Pyrite as a record of hydrothermal fluid evolution in a porphyry copper system: A SIMS/EMPA trace element study

Abstract

Porphyry copper deposits are currently the world’s largest source of copper and molybdenum, and are also among the largest reservoirs of gold in the upper crust. Despite the fact that pyrite is a ubiquitous mineral phase in these deposits and secondary Cu enrichment processes are commonly controlled by the abundance of this sulfide, the major and trace element chemistry of pyrite from porphyry systems remains unconstrained. In this study, we report the first comprehensive trace element database of pyrite from the Dexing deposit, China’s largest porphyry Cu deposit. By combining high-spatial resolution and X-ray mapping capabilities of electron microprobe analysis (EMPA) with low detection limits and depth-profiling capabilities of secondary-ion mass spectrometry (SIMS) in a suite of samples from the Dexing deposit, we show that the concentrations of precious metals (e.g., Au, Ag), metalloids (e.g., As, Sb, Se, Te) and heavy metals (e.g., Cu, Co, Ni, Zn, Hg) in pyrite from porphyry systems are more significant than previously thought. Among the elements analyzed, Cu, As, Au and Ni are the most abundant with concentrations that vary from sub-ppm levels to a few wt.% (i.e., 6 wt.% Cu, 3 wt.% As, 0.25 wt.% Au, and 0.2 wt.% Ni). Detailed wavelength-dispersive spectrometry (WDS) X-ray maps and SIMS depth vs. isotope concentration profiles reveal that pyrite from the Dexing deposit is characterized by complex chemical zoning where the studied elements occur in different mineralogical forms.

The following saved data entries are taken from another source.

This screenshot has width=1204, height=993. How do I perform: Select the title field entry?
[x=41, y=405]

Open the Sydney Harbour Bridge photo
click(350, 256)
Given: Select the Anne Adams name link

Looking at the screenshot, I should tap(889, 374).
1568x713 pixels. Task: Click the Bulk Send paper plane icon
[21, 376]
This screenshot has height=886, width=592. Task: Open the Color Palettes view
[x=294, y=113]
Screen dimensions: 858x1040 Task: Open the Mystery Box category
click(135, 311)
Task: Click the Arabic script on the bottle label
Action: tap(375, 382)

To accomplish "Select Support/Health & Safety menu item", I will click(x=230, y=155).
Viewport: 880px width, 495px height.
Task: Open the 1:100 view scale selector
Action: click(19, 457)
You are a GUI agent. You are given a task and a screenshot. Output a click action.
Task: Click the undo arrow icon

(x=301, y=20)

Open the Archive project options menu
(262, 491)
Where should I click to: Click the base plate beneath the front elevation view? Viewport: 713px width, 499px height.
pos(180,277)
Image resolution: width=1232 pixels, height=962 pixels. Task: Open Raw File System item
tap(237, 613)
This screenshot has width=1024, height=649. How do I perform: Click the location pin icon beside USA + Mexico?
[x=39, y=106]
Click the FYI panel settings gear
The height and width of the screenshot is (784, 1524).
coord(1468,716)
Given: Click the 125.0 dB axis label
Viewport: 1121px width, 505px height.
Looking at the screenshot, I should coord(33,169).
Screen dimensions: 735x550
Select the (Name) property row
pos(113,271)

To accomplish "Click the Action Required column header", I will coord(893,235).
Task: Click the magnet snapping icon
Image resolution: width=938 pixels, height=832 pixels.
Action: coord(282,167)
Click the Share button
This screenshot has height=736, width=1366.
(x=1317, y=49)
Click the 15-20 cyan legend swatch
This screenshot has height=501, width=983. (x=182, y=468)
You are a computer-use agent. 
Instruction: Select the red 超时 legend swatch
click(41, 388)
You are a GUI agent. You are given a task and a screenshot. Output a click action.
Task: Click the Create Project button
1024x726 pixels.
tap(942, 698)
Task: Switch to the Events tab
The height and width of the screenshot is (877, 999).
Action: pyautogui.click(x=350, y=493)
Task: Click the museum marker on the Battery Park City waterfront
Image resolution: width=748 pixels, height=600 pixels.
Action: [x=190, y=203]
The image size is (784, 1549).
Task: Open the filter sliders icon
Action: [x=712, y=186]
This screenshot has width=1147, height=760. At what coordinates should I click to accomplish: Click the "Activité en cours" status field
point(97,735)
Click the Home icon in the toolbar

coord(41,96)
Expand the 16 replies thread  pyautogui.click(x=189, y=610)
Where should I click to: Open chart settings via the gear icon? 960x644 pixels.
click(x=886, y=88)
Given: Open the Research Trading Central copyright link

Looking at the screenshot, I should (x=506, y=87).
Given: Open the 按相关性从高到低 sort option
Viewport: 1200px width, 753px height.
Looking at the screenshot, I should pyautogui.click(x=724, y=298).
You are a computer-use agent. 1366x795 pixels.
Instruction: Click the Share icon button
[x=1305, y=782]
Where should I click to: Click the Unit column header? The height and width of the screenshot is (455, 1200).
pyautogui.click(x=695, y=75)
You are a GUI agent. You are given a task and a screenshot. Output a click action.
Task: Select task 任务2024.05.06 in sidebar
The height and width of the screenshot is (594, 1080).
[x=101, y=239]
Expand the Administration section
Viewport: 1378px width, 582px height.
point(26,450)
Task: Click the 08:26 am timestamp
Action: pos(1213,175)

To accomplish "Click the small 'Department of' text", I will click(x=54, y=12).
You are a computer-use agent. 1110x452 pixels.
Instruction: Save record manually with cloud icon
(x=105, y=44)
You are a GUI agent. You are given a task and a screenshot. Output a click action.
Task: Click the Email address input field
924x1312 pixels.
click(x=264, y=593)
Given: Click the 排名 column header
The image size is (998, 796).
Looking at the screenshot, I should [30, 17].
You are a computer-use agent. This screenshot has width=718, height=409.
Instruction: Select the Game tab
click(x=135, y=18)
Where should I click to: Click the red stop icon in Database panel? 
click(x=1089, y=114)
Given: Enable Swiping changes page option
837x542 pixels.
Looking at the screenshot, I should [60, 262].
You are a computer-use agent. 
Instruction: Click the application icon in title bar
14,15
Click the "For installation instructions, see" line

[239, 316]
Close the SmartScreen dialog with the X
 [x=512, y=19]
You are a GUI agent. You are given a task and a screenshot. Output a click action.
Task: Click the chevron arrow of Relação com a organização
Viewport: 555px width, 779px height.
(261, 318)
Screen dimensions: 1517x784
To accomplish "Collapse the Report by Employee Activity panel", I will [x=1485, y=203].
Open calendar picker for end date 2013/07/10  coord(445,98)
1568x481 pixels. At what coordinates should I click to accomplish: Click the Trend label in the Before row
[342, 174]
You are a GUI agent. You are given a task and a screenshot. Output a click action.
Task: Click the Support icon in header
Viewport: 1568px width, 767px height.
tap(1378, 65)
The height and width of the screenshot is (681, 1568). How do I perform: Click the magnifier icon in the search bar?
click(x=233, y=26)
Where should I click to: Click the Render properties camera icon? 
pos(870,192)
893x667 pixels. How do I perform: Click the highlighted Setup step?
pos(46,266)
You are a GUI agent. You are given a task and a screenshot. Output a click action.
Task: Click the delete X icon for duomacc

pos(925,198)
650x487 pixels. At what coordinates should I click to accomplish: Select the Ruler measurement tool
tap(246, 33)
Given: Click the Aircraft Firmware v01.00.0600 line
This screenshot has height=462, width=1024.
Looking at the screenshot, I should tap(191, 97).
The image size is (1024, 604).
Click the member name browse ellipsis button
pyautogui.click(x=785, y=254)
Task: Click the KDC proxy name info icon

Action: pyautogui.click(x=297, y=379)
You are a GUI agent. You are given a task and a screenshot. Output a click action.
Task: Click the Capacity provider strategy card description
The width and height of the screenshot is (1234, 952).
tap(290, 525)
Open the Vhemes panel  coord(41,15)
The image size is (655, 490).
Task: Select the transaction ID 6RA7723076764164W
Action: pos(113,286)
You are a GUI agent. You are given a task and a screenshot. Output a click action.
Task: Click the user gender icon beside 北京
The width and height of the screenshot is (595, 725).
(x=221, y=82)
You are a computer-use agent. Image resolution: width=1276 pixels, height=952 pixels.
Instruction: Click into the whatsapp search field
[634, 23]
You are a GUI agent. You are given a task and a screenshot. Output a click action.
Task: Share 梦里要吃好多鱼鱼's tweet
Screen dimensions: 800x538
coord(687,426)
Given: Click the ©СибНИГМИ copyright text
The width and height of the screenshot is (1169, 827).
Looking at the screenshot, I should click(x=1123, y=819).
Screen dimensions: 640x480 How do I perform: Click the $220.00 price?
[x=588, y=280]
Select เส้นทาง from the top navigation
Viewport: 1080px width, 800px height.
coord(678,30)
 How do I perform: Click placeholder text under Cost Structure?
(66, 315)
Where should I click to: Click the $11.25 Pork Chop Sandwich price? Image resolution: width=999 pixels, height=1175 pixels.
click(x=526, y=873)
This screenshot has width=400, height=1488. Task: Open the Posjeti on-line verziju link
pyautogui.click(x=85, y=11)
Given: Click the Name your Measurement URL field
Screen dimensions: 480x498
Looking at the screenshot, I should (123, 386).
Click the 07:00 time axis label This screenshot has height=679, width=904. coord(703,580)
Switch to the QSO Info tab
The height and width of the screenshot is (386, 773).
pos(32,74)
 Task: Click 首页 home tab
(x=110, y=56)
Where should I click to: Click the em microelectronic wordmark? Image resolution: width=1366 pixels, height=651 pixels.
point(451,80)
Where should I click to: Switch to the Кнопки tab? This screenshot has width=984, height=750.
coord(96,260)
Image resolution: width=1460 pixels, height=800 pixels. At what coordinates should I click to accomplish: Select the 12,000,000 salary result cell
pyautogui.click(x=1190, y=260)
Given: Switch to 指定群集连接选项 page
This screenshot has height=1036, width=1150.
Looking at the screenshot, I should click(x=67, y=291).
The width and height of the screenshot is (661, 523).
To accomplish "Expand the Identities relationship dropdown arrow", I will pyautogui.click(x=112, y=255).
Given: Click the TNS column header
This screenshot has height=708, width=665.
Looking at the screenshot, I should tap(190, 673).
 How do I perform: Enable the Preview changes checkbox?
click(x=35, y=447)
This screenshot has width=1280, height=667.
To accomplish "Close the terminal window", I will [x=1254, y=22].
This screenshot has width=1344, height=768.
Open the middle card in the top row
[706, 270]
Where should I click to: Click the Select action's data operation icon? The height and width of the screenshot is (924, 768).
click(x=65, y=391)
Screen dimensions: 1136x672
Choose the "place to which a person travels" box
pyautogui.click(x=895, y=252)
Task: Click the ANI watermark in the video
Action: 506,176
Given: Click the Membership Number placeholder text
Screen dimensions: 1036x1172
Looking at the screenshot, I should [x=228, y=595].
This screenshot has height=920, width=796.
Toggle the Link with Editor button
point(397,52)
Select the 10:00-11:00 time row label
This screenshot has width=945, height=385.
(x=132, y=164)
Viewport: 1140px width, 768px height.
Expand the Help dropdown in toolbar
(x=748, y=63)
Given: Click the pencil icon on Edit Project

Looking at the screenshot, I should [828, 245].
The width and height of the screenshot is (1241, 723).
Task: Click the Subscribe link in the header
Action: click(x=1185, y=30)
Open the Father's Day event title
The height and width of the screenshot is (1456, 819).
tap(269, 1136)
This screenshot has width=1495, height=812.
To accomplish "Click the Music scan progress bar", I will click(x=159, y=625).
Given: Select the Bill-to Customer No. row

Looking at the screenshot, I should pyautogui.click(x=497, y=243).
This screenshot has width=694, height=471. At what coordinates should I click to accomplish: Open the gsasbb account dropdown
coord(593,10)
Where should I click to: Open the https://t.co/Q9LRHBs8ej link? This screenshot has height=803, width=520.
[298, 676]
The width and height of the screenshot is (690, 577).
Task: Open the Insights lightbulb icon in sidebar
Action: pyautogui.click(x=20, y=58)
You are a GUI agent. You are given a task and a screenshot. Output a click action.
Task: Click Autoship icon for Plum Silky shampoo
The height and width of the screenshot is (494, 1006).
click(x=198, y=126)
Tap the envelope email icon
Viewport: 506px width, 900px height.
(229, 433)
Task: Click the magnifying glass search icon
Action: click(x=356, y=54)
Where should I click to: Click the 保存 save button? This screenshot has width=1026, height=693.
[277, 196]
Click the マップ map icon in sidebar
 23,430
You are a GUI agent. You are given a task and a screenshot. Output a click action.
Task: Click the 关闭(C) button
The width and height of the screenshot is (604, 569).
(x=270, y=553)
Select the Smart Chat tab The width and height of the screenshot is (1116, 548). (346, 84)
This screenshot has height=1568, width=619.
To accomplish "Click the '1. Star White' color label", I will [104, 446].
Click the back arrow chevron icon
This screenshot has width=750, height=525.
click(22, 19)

While As occurs as a structurally bound element in pyrite, Cu and Au can occur as both solid solution and micro- to nano-sized particles of chalcopyrite and native Au (or Au tellurides), respectively, indicating that pyrite can control metal speciation and partitioning during porphyry Cu mineralization. The well-developed oscillatory zoning detected in pyrite, where Cu-rich, As-depleted growth zones alternate with Cu-depleted, As-rich layers, indicates that Cu is geochemically decoupled from As, suggesting that this selective partitioning of metals into pyrite is most likely the result of changes in hydrothermal fluid composition.